Commentator Tavis Smiley said Friday he has severed all ties with Wells Fargo & Co., owner of Wells Fargo Bank and Wells Fargo Home Mortgage Inc., until charges that the company unfairly steered African American borrowers into costly subprime mortgages are resolved.
Wells Fargo sponsored Smiley's radio show on Public Radio International, and underwrote the annual C-Span-televised "State of the Black Union" conference that Smiley organizes. Smiley's foundation also distributed Wells Fargo materials to young people at foundation events, he told Journal-isms.
"I cut everything off with Wells Fargo," Smiley declared. He said the move cost "a lot of money"; he said he did not know how much.
Smiley spoke as an article by Mary Kane in the Washington Independent, a Web-only project of the Center for Independent Media, circulated. It began, "As the housing market began booming in mid-2000, Wells Fargo & Co. teamed up with prominent African American commentator and PBS talk show host Tavis Smiley and financial author Kelvin Boston, the host of 'Moneywise,' a multicultural financial affairs show, to host something called 'Wealth Building” seminars in black neighborhoods.'"

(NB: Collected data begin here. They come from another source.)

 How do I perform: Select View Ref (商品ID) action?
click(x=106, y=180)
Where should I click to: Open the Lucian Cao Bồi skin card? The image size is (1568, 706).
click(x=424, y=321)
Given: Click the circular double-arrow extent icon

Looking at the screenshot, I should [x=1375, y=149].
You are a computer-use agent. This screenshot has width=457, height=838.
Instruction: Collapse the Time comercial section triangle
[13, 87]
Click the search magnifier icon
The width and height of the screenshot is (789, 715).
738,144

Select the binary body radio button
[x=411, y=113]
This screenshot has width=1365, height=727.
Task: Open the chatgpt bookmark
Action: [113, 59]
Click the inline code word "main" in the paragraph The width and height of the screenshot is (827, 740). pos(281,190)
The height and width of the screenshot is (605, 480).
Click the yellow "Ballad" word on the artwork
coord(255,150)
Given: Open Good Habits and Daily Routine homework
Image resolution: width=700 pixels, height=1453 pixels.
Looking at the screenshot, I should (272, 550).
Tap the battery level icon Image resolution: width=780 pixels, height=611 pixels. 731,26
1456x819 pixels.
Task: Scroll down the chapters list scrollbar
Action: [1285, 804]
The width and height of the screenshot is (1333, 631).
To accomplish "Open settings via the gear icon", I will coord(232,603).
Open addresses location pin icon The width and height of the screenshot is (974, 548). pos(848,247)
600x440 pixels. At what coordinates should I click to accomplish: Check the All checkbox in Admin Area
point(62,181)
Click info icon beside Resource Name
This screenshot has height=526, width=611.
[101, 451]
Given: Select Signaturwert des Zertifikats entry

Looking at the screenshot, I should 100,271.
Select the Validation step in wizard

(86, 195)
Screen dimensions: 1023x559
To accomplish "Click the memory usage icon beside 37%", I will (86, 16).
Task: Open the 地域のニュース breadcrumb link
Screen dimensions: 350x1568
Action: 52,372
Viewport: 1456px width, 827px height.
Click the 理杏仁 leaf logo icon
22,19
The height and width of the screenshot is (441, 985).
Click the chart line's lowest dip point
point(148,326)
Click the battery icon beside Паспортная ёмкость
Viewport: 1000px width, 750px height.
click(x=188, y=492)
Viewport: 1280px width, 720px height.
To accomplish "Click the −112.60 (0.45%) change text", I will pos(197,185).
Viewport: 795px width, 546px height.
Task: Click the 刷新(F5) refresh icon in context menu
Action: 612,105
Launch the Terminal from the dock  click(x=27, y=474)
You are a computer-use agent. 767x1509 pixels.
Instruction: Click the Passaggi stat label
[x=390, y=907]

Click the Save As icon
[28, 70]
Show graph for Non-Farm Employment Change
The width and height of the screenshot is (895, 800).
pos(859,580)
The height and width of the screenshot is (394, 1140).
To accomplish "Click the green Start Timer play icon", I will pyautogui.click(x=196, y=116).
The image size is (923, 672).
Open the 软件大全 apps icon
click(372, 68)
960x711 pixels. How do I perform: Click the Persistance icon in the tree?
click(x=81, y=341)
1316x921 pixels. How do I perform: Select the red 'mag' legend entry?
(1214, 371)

It continued, "But what appeared on the surface as a way to help black borrowers build wealth was actually just the opposite, according to a little-noticed explanation of the 'Wealth Building' seminar strategy, contained in a lawsuit recently filed by Illinois Attorney General Lisa Madigan.
"Wells’ plan for the seminars all along was to target black borrowers for higher-cost subprime mortgages, not for wealth-building, the suit charged. And the seminars were a part of the bank’s overall illegal and discriminatory practice of steering black and Hispanic borrowers into riskier and more expensive loans, the suit said."
"I was never a spokesman for Wells Fargo," Smiley said. "I hate payday loans. My role in these seminars was about financial literacy and wealth building."
Smiley first responded to the allegations with a note posted on his Web site after the NAACP filed suit earlier in the year.
Referring to the Tavis Smiley Group, it says, "Our mission at TSG is to empower and speak for the underserved. As such, TSG always will support any official and credible investigation of allegations of any company accused of disrespecting communities of color with discriminatory practices. It is our hope that in the most multicultural, multiracial, multiethnic America ever, communities of color will get the respect they deserve."
Lawsuits against Wells Fargo and HSBC Mortgage Corp. were filed in Los Angeles on March 13. "San Francisco-based Wells and London-based HSBC issued heated denials and said they would defend themselves aggressively," E. Scott Reckard wrote then for the Los Angeles Times.
Later, the city of Baltimore and the state of Illinois filed their own suits against Wells Fargo.
The NAACP had also filed discrimination lawsuits against Citigroup, JPMorgan Chase and General Electric Co.'s subprime lending unit, WMC Mortgage.
Smiley said his relationship with Wells Fargo was a "package deal." In return for the company helping to finance his radio show, he went on the road for Wells Fargo. He said he owns his own radio and television show and while it frees him from network control, it also requires him to come up with his own financing.